4. **If x = 50**: `3*(50*50*50) - 40*(50*50) - 2400*50 - 36000 = 375000 - 100000 - 120000 - 36000 = 119000`. This is a positive number!

Since the answer changed from negative when `x = 40` to positive when `x = 50`, I know that the exact `x` we are looking for must be somewhere between `40` and `50`.

Let's try a number between 40 and 50, even closer to 40 since -4000 is much closer to 0 than 119000.
5. **If x = 41**: `3*(41*41*41) - 40*(41*41) - 2400*41 - 36000 = 206763 - 67240 - 98400 - 36000 = 5123`. This is a positive number.

Now I know the special `x` is between `40` (which gave `-4000`) and `41` (which gave `5123`).
The problem asks for the optimal order size to the nearest hundred units.
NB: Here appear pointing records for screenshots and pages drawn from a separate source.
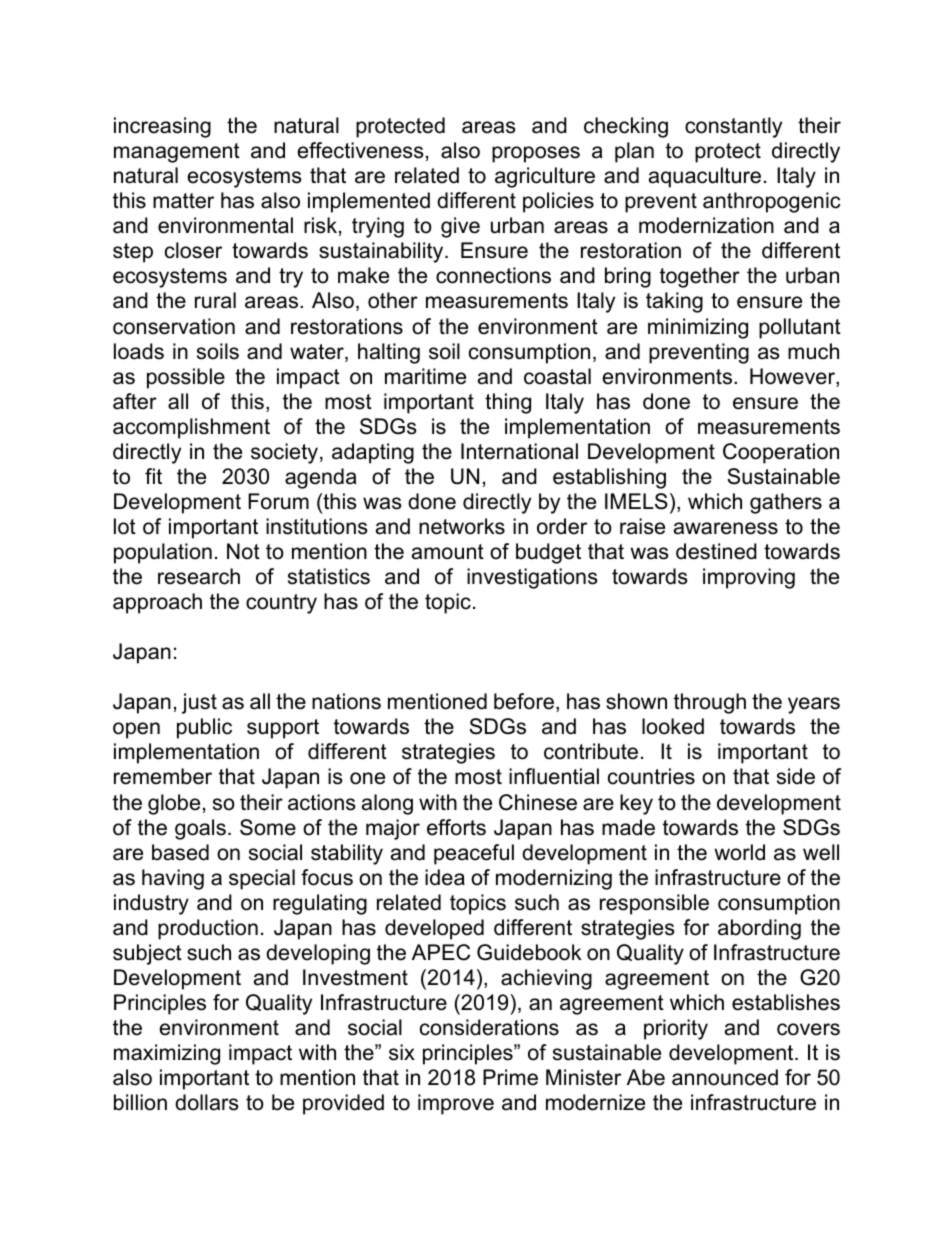 The image size is (952, 1233). Describe the element at coordinates (173, 879) in the document. I see `having` at that location.
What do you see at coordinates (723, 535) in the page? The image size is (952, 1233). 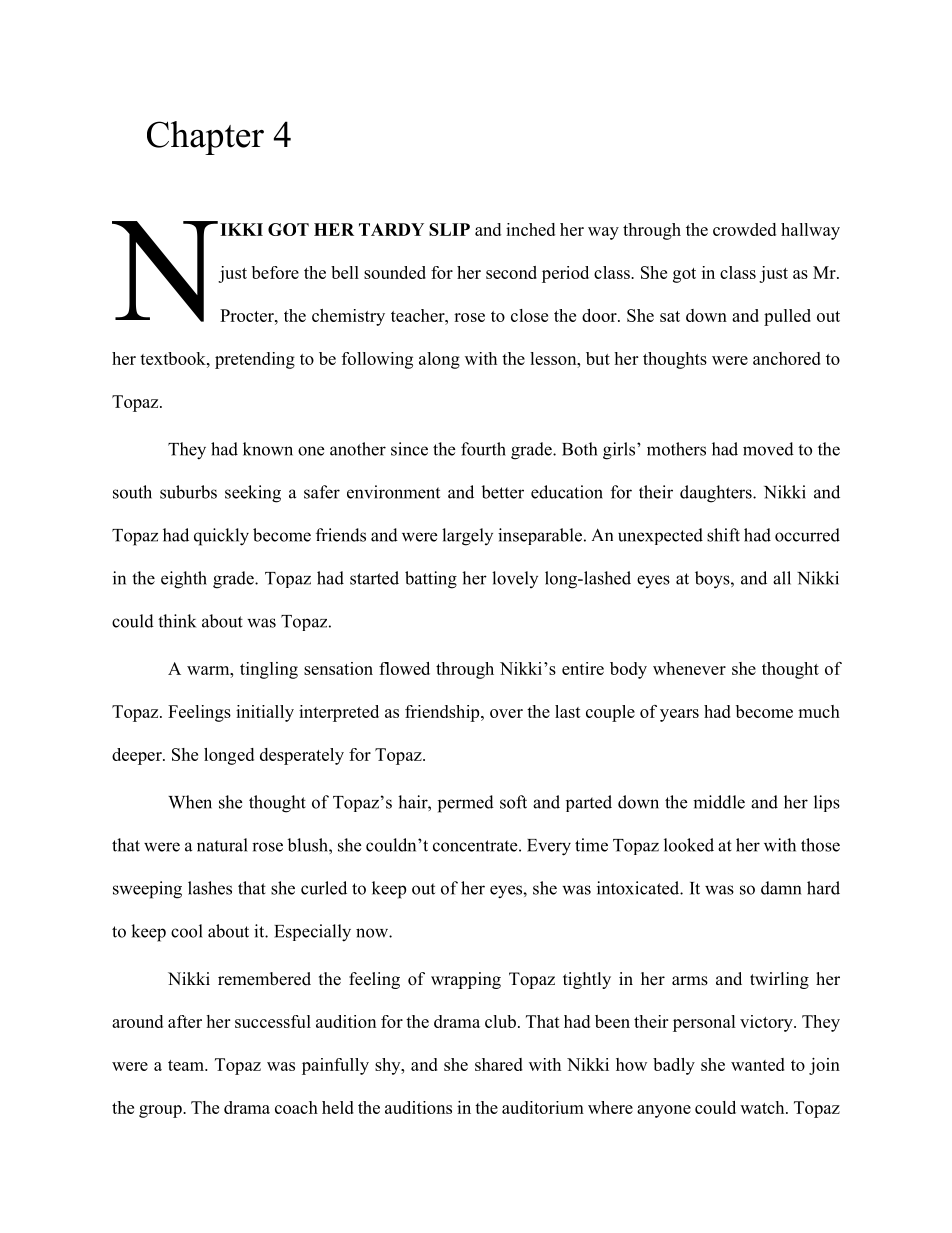 I see `shift` at bounding box center [723, 535].
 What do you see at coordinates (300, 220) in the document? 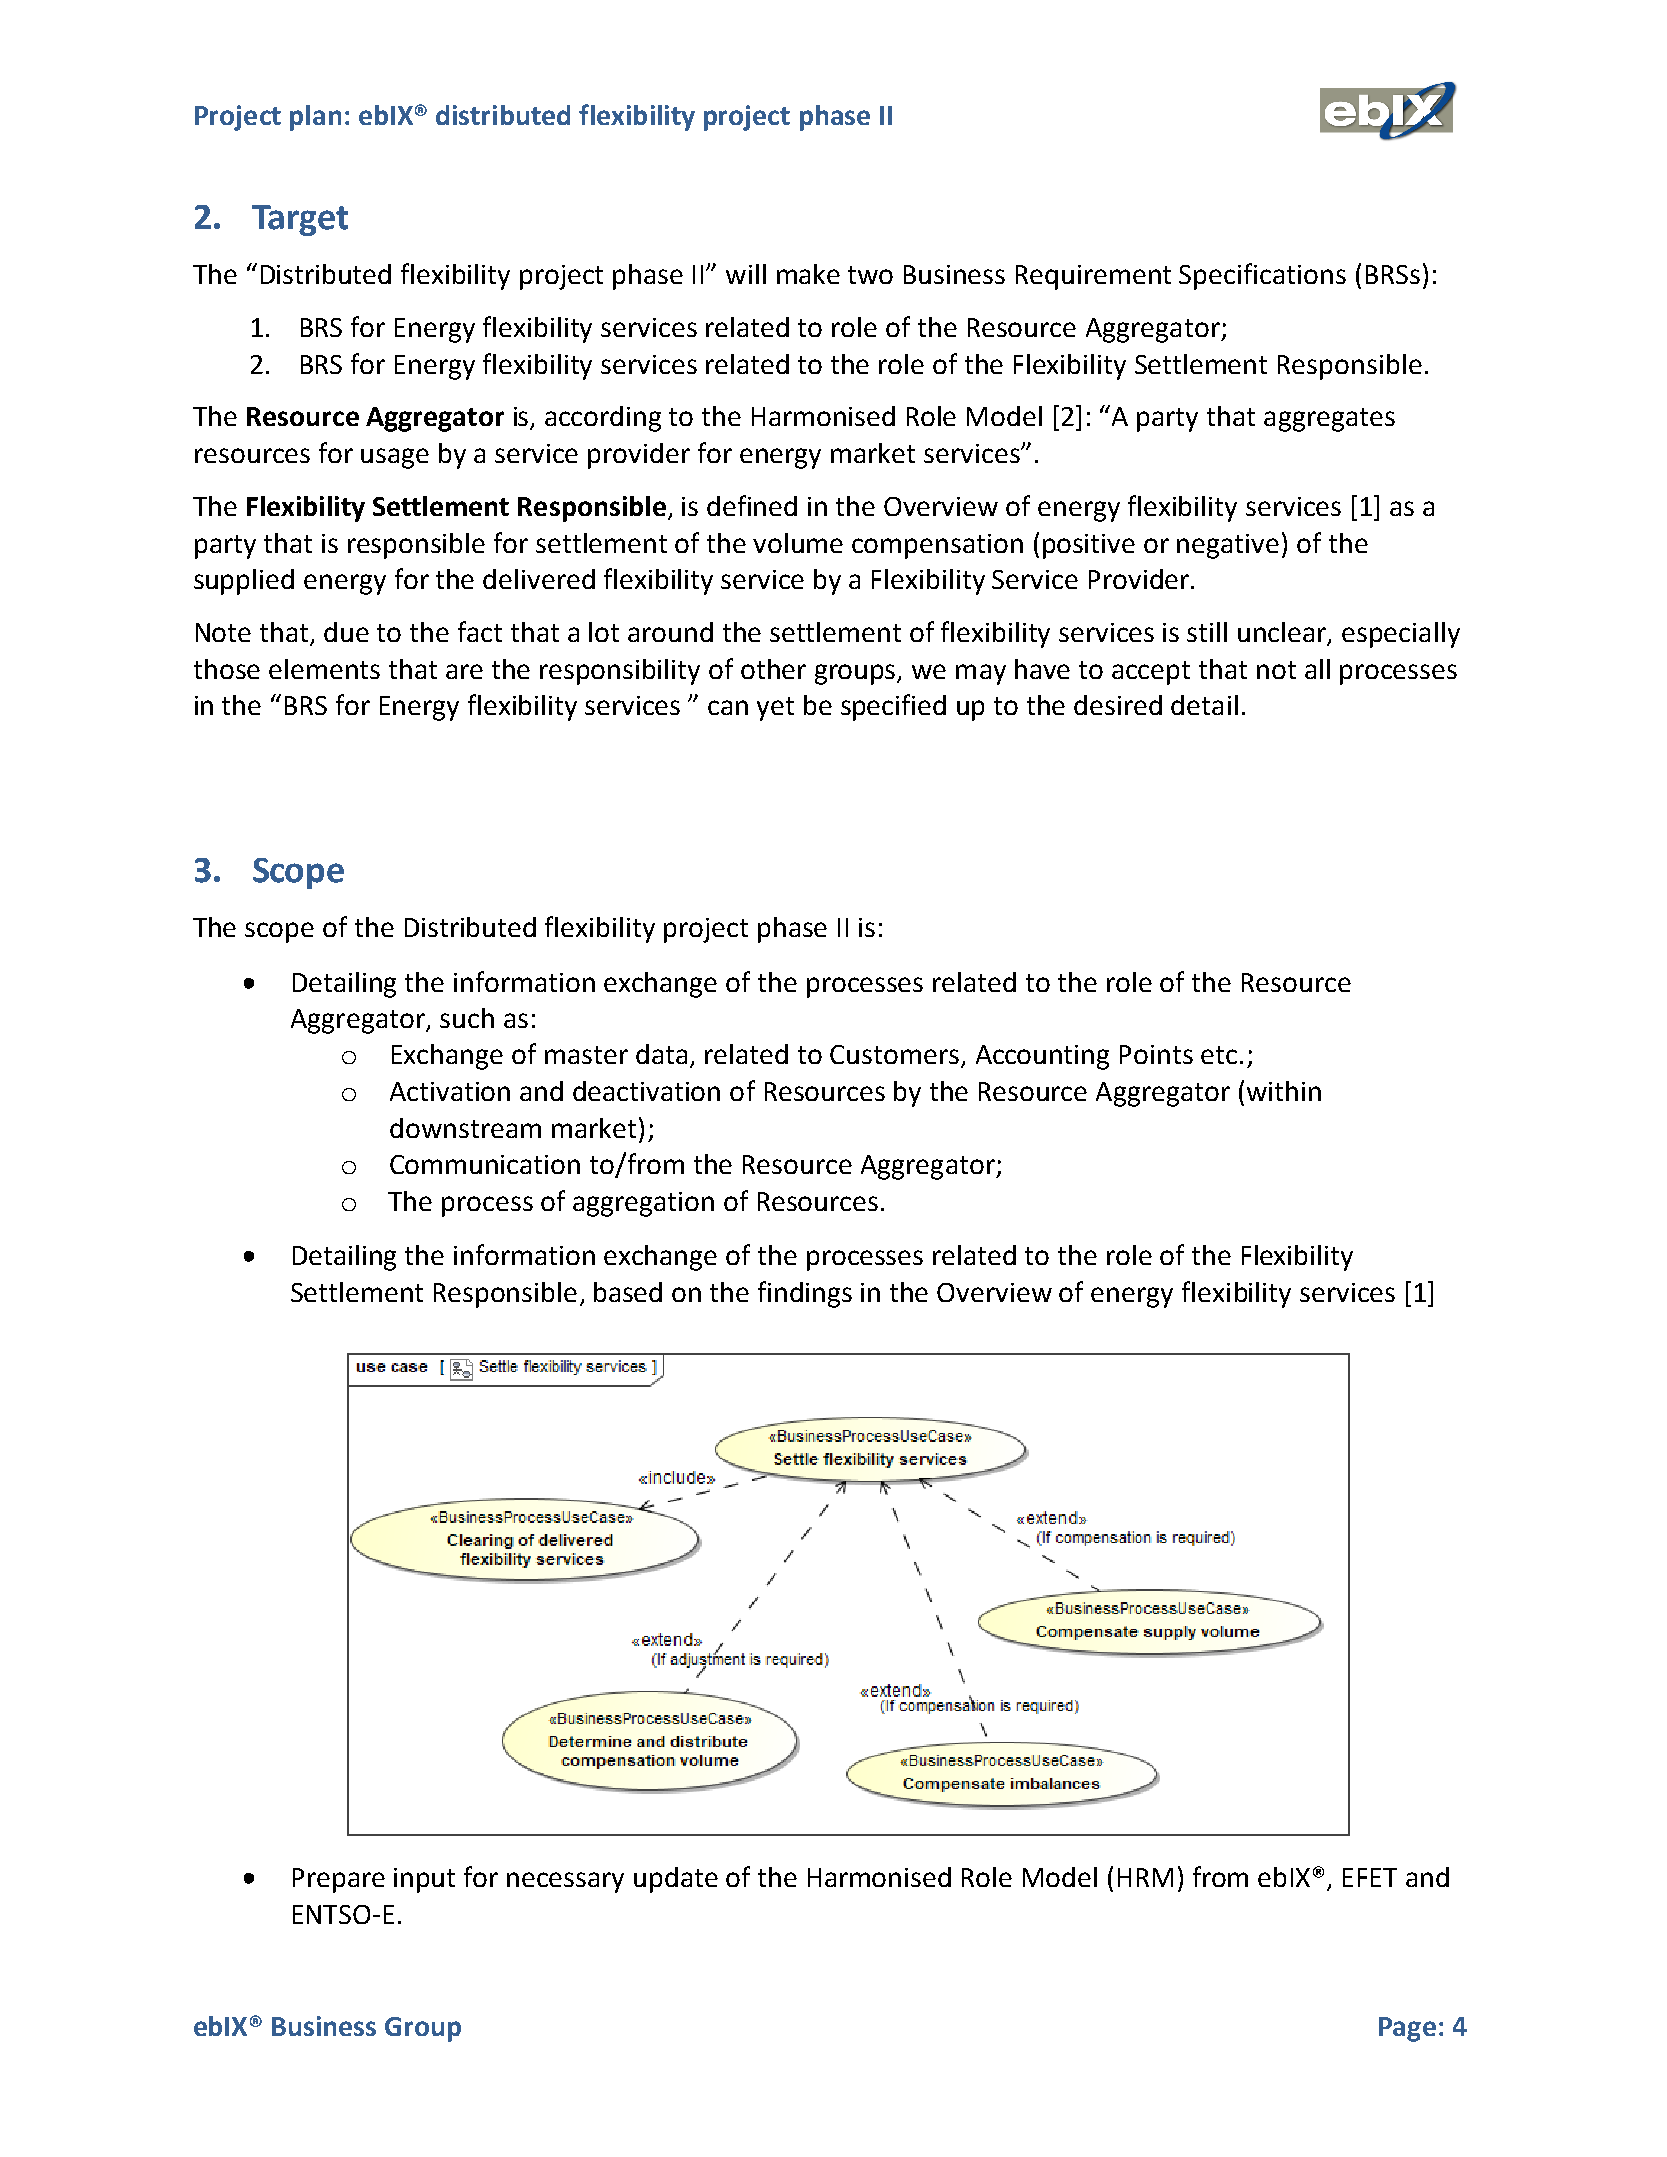
I see `Target` at bounding box center [300, 220].
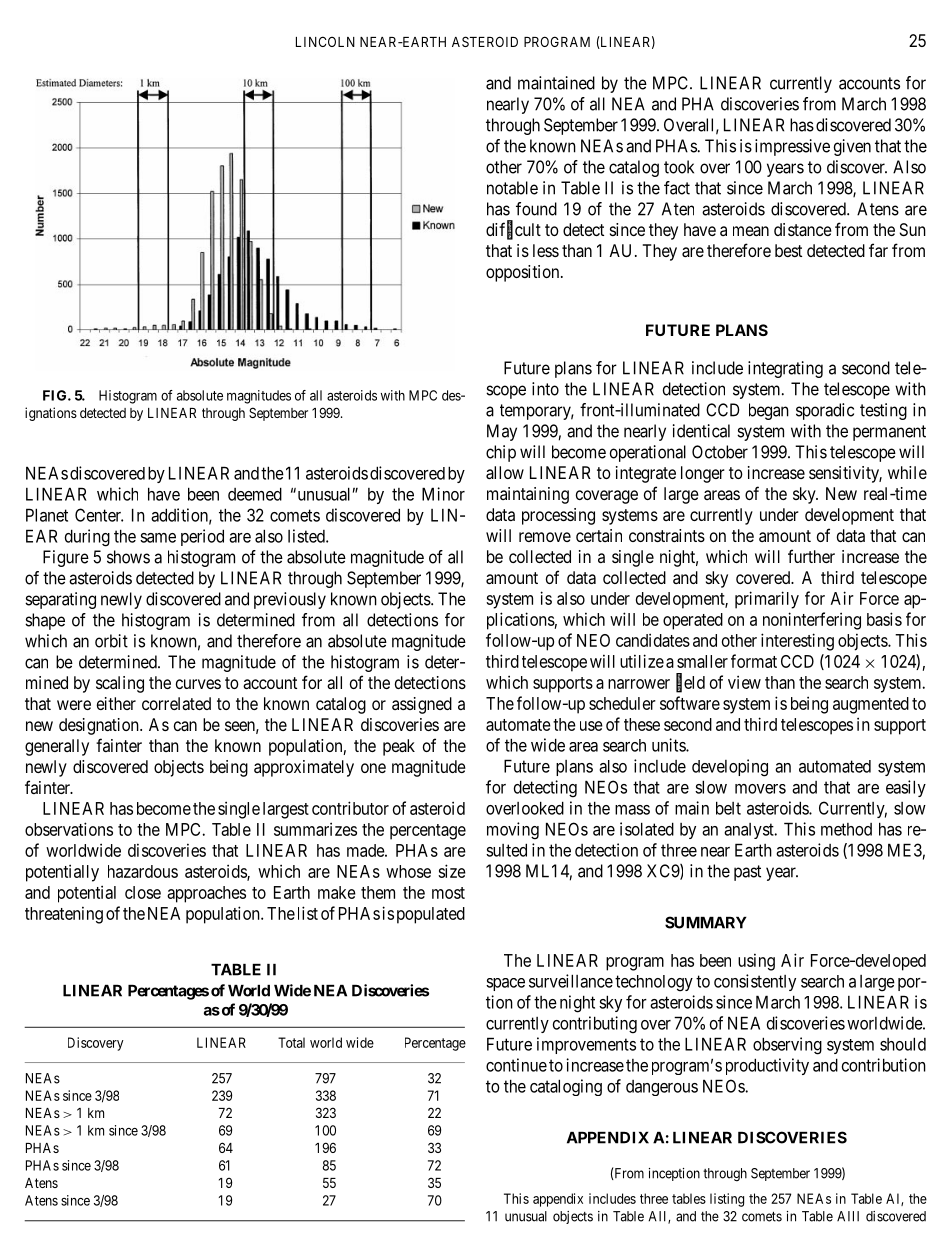  I want to click on LINCOLN, so click(325, 41).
Since `x` is already in hundreds, I need to round `x` to the nearest whole number.
Because `-4000` is closer to `0` than `5123` is (meaning `| -4000 | < | 5123 |`), our `x` value is closer to `40` than to `41`.
So, rounding `x` to the nearest whole number gives `x = 40`.

Since `x` is the order size in hundreds, an `x` of `40` means `40 * 100 = 4000` units.